Big data is now ubiquitous across myriad domains: politics, war, security, environment, health, media, art, culture and finance. New frontiers in information sciences have expanded our understanding of the human through advances in genetics and artificial intelligence (AI). Google and Facebook are at the forefront of research on AI. Historically linked to the rise of cybernetics in the 1950s, the penetration of big data and machine learning in our lives through advances in social media, cloud computing, robotics, epigenetics and cyber surveillance, have transformed our understanding of social belonging, political agency, knowledge production, privacy and autonomy.

Humanities Informatics is emerging as a new field in response to these developments. There are clear connections here to the work done in digital humanities, including the manipulation and visualization of data. But humanities informatics is less concerned with the actual computation of data than it is with the ways in which data structures and algorithms inform political economy, humanistic cultural production, human scientific endeavors, and studies of the evolution of human life itself.

Is new media technology making democratic politics impossible? What are the implications for the university of knowledge and information explosion unleashed by large corporations such as Google? How has social life been transformed by new media technologies? What transformations have emerged in art and performative cultures with the impact of interactive media technologies? Should we view the digital as a step-change in the technologies of communication and in epistemology? As the equivalent of the invention of the printing press? When algorithms make decisions, is there any room for discretion? How has our understanding of the ‘human’ been transformed by advances in genetic engineering and artificial intelligence?

A CHCI conference on Humanities Informatics showcased the power of the humanities to address these urgent questions about the ‘human’ in our information age.

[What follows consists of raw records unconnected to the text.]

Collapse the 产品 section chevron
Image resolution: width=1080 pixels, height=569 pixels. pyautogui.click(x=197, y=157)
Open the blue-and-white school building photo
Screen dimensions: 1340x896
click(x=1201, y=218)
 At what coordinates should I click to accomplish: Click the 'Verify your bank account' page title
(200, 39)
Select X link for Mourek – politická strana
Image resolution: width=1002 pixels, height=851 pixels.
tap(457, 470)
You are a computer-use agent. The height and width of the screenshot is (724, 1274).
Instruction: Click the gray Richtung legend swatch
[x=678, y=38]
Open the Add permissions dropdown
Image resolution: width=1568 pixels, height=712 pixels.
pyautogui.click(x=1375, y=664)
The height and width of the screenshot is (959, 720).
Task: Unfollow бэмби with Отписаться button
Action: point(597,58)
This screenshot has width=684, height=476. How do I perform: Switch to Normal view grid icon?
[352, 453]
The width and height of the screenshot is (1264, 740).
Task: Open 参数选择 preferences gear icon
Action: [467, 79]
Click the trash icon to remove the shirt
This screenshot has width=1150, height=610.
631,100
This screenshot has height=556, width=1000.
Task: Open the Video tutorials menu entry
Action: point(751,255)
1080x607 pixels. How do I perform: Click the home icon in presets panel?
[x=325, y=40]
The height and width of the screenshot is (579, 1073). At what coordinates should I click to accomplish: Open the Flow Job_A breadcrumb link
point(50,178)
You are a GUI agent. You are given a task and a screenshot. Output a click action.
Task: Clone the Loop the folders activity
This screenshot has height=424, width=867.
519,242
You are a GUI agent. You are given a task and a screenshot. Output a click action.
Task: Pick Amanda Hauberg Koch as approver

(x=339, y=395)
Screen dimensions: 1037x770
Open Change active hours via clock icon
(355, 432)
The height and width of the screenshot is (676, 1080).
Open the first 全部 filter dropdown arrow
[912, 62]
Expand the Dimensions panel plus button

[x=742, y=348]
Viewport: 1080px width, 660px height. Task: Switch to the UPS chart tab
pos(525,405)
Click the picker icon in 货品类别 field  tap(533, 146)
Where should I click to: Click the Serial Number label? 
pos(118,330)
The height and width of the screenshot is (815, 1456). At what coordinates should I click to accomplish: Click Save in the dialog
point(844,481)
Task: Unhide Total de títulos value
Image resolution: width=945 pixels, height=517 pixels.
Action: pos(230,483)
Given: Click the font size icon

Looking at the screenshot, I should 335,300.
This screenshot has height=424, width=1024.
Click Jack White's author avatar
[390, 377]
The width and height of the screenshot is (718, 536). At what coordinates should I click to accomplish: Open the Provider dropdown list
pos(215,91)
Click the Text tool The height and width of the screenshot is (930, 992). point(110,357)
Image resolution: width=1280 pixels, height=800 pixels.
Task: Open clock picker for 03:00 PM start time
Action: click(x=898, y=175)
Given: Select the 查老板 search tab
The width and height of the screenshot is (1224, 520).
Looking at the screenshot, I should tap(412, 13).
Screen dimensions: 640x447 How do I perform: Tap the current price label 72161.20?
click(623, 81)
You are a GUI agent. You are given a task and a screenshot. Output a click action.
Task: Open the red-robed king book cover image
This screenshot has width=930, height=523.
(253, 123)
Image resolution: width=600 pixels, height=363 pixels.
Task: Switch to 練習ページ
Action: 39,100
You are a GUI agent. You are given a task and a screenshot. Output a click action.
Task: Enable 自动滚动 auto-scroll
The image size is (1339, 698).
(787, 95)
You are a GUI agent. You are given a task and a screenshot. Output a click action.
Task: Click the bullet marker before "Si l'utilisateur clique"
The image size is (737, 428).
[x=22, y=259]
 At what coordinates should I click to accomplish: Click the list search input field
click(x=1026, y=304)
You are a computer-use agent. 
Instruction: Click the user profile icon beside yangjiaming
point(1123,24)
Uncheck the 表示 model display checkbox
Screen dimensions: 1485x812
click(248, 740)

A special panel entitled, ‘#Charlottesville: August 11 & 12’ focused on the eruption of neo-fascist violence in contemporary America. Charlottesville, the location of the conference, is also the site of neo-Nazi and white supremacist violence that shook the United States in the summer of 2017 and garnered global media attention. The panel revisited the legacies of slavery, the civil war, the history of confederate monuments, and white supremacist movements in Virginia, a historic region that exists on the fault-line of a deep racial division that was foundational to the establishment of the United States as a nation. Speakers included Kirt Von Daacke, Chair of the UVA Presidential Commission on Slavery, and Deborah McDowell, Director, The Carter Woodson Institute of African and African-American Studies.